Objectives.
A. Decide whether each statement agrees with the passage about the heat, answering yes or no and quoting the words of the passage that settle it. (i) The last couple of days have been in the 80's. (ii) A thunderstorm has finally brought some relief. (iii) This year's heat is milder than last year's.
B. Pick up the passage about the heat after its final sentence and keep it going in the same voice.

Kage Baker, I am fairly sure, would be pissed off at me right now. I am not rising to the varied challenges of my life. I am not pulling myself up by my boot-straps – in fact, I’m not even putting on boots. I’m just wandering about listlessly barefoot, in my pajamas.
The heat has gotten to me badly, Dear Readers. Mind you, it’s much better these last couple of days; merely in the 80’s. But it was killing hot last week, and it’s supposed to be killing hot next week. And the humidity keeps rising, while never granting us the relief of a thunderstorm. Lots of dry lightning, sure – which is setting portions of the West Coast alight hither and yon – but no storm. I could survive a storm. I’m not so sure about this relentless damned damp heat.
Kage would tell me to adapt. Fight back! Adjust the environment! Wear few and light clothes, drink cold drinks, sit in the paths of fans! Take cool showers!
I’ve done all those things. They do help – at least, they keep me alive – but they don’t make me feel well enough to be productive. And the relentless heat keeps knocking me out. It’s worse than last year … Sleep has become my most frequent reaction to this weather, and I’ve spent most the last week as an unconscious lump. I dream of suffocation, and of wandering around strange buildings looking for bathrooms and my pills: then wake to discover I can’t catch my breath, I’m nauseated and dizzy and my chest hurts … and I have to go to the bathroom on top of everything else!

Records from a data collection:

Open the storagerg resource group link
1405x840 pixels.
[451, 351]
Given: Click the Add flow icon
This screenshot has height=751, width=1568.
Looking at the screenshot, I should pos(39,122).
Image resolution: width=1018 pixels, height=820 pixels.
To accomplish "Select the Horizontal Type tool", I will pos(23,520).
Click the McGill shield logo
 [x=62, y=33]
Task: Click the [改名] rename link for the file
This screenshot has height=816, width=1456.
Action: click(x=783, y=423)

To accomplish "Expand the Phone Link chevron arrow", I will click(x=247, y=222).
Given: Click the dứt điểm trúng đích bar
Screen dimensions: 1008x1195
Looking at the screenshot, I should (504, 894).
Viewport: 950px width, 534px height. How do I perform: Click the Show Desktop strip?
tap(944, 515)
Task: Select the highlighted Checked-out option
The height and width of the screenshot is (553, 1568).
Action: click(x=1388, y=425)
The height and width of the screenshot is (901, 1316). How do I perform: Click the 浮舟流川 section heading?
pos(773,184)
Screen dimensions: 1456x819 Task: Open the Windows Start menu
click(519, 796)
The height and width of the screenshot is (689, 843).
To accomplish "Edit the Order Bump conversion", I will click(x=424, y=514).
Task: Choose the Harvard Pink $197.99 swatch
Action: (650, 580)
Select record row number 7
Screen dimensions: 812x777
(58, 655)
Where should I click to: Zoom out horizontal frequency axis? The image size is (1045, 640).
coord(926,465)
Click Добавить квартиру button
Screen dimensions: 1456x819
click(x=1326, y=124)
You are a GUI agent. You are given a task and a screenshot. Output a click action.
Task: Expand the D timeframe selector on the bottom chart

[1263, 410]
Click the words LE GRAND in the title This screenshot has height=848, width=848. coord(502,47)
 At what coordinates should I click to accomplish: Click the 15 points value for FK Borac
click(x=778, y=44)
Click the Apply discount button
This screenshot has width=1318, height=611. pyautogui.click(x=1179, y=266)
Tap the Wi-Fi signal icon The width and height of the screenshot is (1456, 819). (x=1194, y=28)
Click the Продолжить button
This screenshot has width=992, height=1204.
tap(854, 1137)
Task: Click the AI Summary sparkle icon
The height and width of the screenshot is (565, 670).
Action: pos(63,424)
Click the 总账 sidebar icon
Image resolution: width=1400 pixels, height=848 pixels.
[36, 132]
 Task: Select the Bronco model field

Replies.
A.
(i) Yes: "merely in the 80’s"
(ii) No: "while never granting us the relief of a thunderstorm"
(iii) No: "It’s worse than last year"

B.
So I stagger into the bathroom, caroming off doors frames and walking like a drunken crab: and there I am greeted with the local croca-cat. Just two cold green eyes and accusatory radar-dish ears rising out of the basin, disapproving of all the noise, fuss and bother I bring. And she likes it even less when I wash my hands …
The heat is my enemy. Our house has A/C in the living room, and fans everywhere else; I can stay pretty cool and functional, as long as I never ever step outside when the temperature gets above 80 … but with every day of heat, the house loses a little ground. All the while, I am desperately seeking a new normal, some set of circumstances under which I can survive this heat – but the only thing that helps is just to huddle here between the A/C and the fans, glugging cold drinks and trying not to move too much.
It’s not the discomfort. Honestly, I’m not that much of a wimp. I’m a native Californio, I know how to survive heat. It’s that my heart is having tantrums. When it gets hot … I am perpetually short of breath. Arrhythmias blossom like fluttering pigeons in my chest. I’m dizzy. I’m nauseated. I’m exhausted. And every couple of hours, I absolutely must sleep, bad dreams and SOB and all.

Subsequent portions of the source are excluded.